前回,貴金属比の導出をする計算を行いました.第一金属比は1.618:1,第二金属比は2.414:1となりました.これらの比は長方形を考えると,縦の長さと横の長さを1:1618,あるいは1:2.414にすると実現できます.モナリザの絵では顔の輪郭が横幅:縦幅=1:1618に描かれています.更に,上半身の構図が鼻と唇の上を長方形とし,その長方形を基に黄金比で作成していくと8つの長方形の中に収まっていることが知られています(興味がある方はモナリザと黄金比で調べてみて下さい).第二金属比は,日本武道館の屋根の正八角形に見ることができます.正八角形では一片の長さとその高さの比が1:2.414になっています.
第二金属比は白銀比(プラチナ比)とも呼ばれていますが,白銀比には大和比と呼ばれる日本で古くから使用されているものもあります.この比は,長方形で考えると縦の長さ:横の長さ=1:1.414になります.第二金属比の2.414から1引いたところに不思議さを感じます.この大和比は,正方形を作ると一辺の長さ:対角線の長さになります.正方形の一辺の長さを1とすると,ピタゴラスの定理から
斜辺の長さ=√(12+12)=√2=1.414
となります.この大和比は大工さんが使用する「曲尺(かねじゃく)」というL字型のメモリとして使用されています.曲尺の表面の目盛は普通の目盛ですが,裏面の目盛は1.414倍で刻まれています.丸太から角材を切り出す時に,角材の辺の長さが計算しなくとも分かるようになっています.
大和比は日本で使用されている紙の規格であるA判,B判の縦横比にはこの比率が使用されています.大和比ではA0判の紙の大きさが,横の長さ841mm,縦の長さ1,189mmとなっています.841:1,189=1:1.14139ですから,ほぼその日は1:1.414となります.このA0版の紙の縦を半分にするとA1版と大きさとなりますが,やはりその大きさは大和比が保たれています.同じようにしていくとA6版までが得られます.この比の不思議さは常に長方形の縦を半分にすると大和比が守られていることです.A版はドイツの物理学者であるオズワルドによって提案された規格でアメリカ以外の多くの木にの国際規格サイズになっています.アメリカでは今でもレターサイズを用いていますが,レターサイズの横の長さは215.9mm,縦の長さは279.9mmとなっています.この比率を計算すると1:1.296となります.

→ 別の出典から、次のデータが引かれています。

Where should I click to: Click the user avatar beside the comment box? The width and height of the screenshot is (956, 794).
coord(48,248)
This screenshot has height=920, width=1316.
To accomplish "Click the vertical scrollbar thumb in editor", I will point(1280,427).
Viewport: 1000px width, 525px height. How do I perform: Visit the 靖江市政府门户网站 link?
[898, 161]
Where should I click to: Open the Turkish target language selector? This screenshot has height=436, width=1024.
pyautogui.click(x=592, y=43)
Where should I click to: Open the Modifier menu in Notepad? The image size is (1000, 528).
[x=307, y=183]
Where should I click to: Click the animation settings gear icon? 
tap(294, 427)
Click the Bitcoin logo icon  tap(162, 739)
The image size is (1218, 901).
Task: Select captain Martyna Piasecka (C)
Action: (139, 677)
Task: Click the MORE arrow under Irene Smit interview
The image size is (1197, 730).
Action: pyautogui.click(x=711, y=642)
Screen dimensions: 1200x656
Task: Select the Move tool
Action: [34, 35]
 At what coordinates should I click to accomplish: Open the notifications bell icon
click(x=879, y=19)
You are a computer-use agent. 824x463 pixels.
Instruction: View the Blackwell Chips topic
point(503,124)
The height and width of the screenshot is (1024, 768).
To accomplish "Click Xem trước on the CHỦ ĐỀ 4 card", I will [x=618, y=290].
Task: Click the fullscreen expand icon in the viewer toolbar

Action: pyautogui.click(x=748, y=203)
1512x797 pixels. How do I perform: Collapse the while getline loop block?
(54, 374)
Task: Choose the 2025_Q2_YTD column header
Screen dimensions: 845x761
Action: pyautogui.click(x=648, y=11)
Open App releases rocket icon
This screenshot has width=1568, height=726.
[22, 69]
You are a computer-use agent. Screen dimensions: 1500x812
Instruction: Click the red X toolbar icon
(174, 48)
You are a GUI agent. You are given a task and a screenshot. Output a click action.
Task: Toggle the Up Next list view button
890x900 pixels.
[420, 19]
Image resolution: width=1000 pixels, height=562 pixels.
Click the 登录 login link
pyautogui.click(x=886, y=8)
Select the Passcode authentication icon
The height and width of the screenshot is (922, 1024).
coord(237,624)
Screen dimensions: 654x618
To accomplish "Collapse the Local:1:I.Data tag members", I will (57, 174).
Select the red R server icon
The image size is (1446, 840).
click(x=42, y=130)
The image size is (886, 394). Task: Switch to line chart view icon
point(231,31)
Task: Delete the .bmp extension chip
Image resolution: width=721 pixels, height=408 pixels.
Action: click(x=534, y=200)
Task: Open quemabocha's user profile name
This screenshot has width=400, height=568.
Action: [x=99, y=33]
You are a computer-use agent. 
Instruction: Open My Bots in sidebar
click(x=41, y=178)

B0判の紙の大きさは,横の長さ1.030mm,縦の長さ1,456mmとなっています.やはり縦を半分にしていくとB1版,B2版, ... , B6版の紙の大きさが出来上がります.B版は美濃紙が起源と言われ,日本独自のものです.
大和比は建築物では日本最古の木造建築と言われる法隆寺の正面からみた5階の屋根の横幅と1階の屋根の横幅に使用されていることが知られています.また,東京スカイツリーの地上から第二展望台までの高さとスカイツリーそのものの高さの比にも使用されているそうです.